- [原文抜粋]
+++

また、電極短片の形状寸法精度や、弁金属基体上に被覆
された白金族の金属またはその酸化物の膜の膜厚の均一
も高い。また、各電極短片の隣接する辺同士の間隔が
0.5mm以下に設定されるので、めっき膜の長手方向
にすじ状などの膜厚むらが生ずることが極力抑制され、
良好な結果が得られる。この膜厚むらの抑制の効果は、
電極短片を、その陰極ドラムの回転駆動方向に沿う辺が
一直線に並ばないように千鳥状に配置することによって
更に向上される。
【0012】また、第2の目的としての、特に薄い金属
箔を得る際の膜厚むらの低減は、陽極板を複数の電極片
に分割して、陽極表面の端縁長を大とし、エッジを多数
作ることで、エッジ効果を減少させ、電流分布を均一化
することによって達成される。同時に連続運転によるエ
ッジ効果の増大率も減少し、電極片寿命も増大する。そ
して、これらから陽極寿命はきわめて長いものとなる。
【0013】ところで、各種電気めっき方法において、
分割型の電極を用いることは従来知られている。例え
ば、実開平1−149465号公報では、電気めっき鋼
板を製造する際に、めっき槽内にて鋼帯を連続的に直線
的に移動させながら、これに対向して陽極を配置する場
合において、陽極を鋼帯搬送方向に平行に分割したもの
が示されている(同公報第4図、第5図参照)。しか
し、このように、回転する陰極ドラムの回転駆動方向に
平行に分割しようとすると、各分割片は等しく円弧状と
しなければならず、特に弁金属基体上に白金族の金属な
いし酸化物被覆を設けるようなときには、製造がきわめ
て困難である。また被覆厚を均一にすることも難しい。
しかも、これに加えて重要なことは、めっき基体(鋼帯
あるいは陰極ドラム)の搬送ないし回転方向と平行にの
み電極片を分割すると、電流密度の不均一が生じ、めっ
き膜の長手方向にすじ状の欠陥や、幅方向の膜厚むらが
生じてしまい実用には耐えないが、この公報ではこの点
について着眼されていない。
【0014】他方、特開平1−176100号公報、実
開平2−136058号公報では、鋼帯を連続的に直線
移動させながらめっきを行なう場合において、鋼帯方向
および搬送(長手)方向に複数分割して電極小片を多数
組み合わせて形成した分割型電極が提案されている。し
かし、これらの公報に開示された電極は、平板のもので
あり、本発明の電極のように円弧状でないので、本発明
のような円弧状電極に適用することは困難である。

+++

- [提示された情報]
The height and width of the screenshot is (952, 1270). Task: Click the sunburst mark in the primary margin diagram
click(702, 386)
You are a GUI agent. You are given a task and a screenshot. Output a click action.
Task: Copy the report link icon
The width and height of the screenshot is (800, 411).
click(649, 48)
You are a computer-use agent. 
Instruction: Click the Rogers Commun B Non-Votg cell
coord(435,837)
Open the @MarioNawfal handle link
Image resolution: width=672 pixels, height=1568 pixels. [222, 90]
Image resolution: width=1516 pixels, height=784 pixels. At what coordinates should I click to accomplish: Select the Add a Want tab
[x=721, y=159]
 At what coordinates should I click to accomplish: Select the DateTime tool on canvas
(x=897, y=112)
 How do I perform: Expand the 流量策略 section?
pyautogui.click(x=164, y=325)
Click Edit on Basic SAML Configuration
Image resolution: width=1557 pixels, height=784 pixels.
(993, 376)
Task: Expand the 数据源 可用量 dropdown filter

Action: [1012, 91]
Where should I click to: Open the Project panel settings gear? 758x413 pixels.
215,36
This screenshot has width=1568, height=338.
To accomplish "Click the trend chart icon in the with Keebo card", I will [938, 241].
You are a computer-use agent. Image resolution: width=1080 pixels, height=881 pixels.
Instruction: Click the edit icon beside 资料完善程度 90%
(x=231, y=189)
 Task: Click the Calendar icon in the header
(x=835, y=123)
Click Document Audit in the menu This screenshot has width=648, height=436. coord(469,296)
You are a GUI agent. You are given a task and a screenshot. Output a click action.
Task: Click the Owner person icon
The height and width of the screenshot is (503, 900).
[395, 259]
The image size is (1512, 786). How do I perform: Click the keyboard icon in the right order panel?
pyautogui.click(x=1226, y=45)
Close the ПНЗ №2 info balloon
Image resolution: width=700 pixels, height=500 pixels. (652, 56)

+++

- [演習課題]
**1.** 分割型電極についての文章のうち、「しかも、これに加えて重要なことは、めっき基体(鋼帯」から「のような円弧状電極に適用することは困難である。」までを、両端も含めて一字も変えずに抜き出して返しなさい。
**2.** 分割型電極についての文章を、最後の文に続けて書き進めなさい。

- [課題別の解答]
**1.**
しかも、これに加えて重要なことは、めっき基体(鋼帯
あるいは陰極ドラム)の搬送ないし回転方向と平行にの
み電極片を分割すると、電流密度の不均一が生じ、めっ
き膜の長手方向にすじ状の欠陥や、幅方向の膜厚むらが
生じてしまい実用には耐えないが、この公報ではこの点
について着眼されていない。
【0014】他方、特開平1−176100号公報、実
開平2−136058号公報では、鋼帯を連続的に直線
移動させながらめっきを行なう場合において、鋼帯方向
および搬送(長手)方向に複数分割して電極小片を多数
組み合わせて形成した分割型電極が提案されている。し
かし、これらの公報に開示された電極は、平板のもので
あり、本発明の電極のように円弧状でないので、本発明
のような円弧状電極に適用することは困難である。

**2.**
【0015】さらに、特公昭49−18902号公報に
は、磁性薄膜の製造において、陰極ローラに沿って、環
状の電解槽を設け、この電解槽を仕切板によって複数個
の分離槽として、各分離槽に個別に陽極を配置した例が
開示されている。このものは、陽極を分離するという点
では本発明と一見類似しているが、陽極を分割一体化し
ていないので、分離陽極の間隙でめっき液のうず流が生
じ膜厚の不均一が生じてしまう。このため、この公報で
は分離槽としているが、かえって液組成の不均一化を招
き、装置が複雑化し、その制御も難しいものとなってい
る。
【0016】さらにまた、特開平4−346697号公
報には、電極の分割を、陰極の回転駆動方向と直角な方
向になし、長尺の電極片を上記回転駆動方向に沿って配
置したものが提案されているが、この場合、円弧状の電
極の両サイドあるいは両端などの部分的な損耗であって
も、長尺の電極片全体を交換しなければならず、保守修
繕に多くの費用が必要となる。一方、本発明の短片状の
電極構成部材は、加工も安価で容易であり、保守、修繕
も安価かつ容易なものとなる。
【0017】
【実施例】以下、本発明の具体的実施例を示し、本発明
をさらに詳細に説明する。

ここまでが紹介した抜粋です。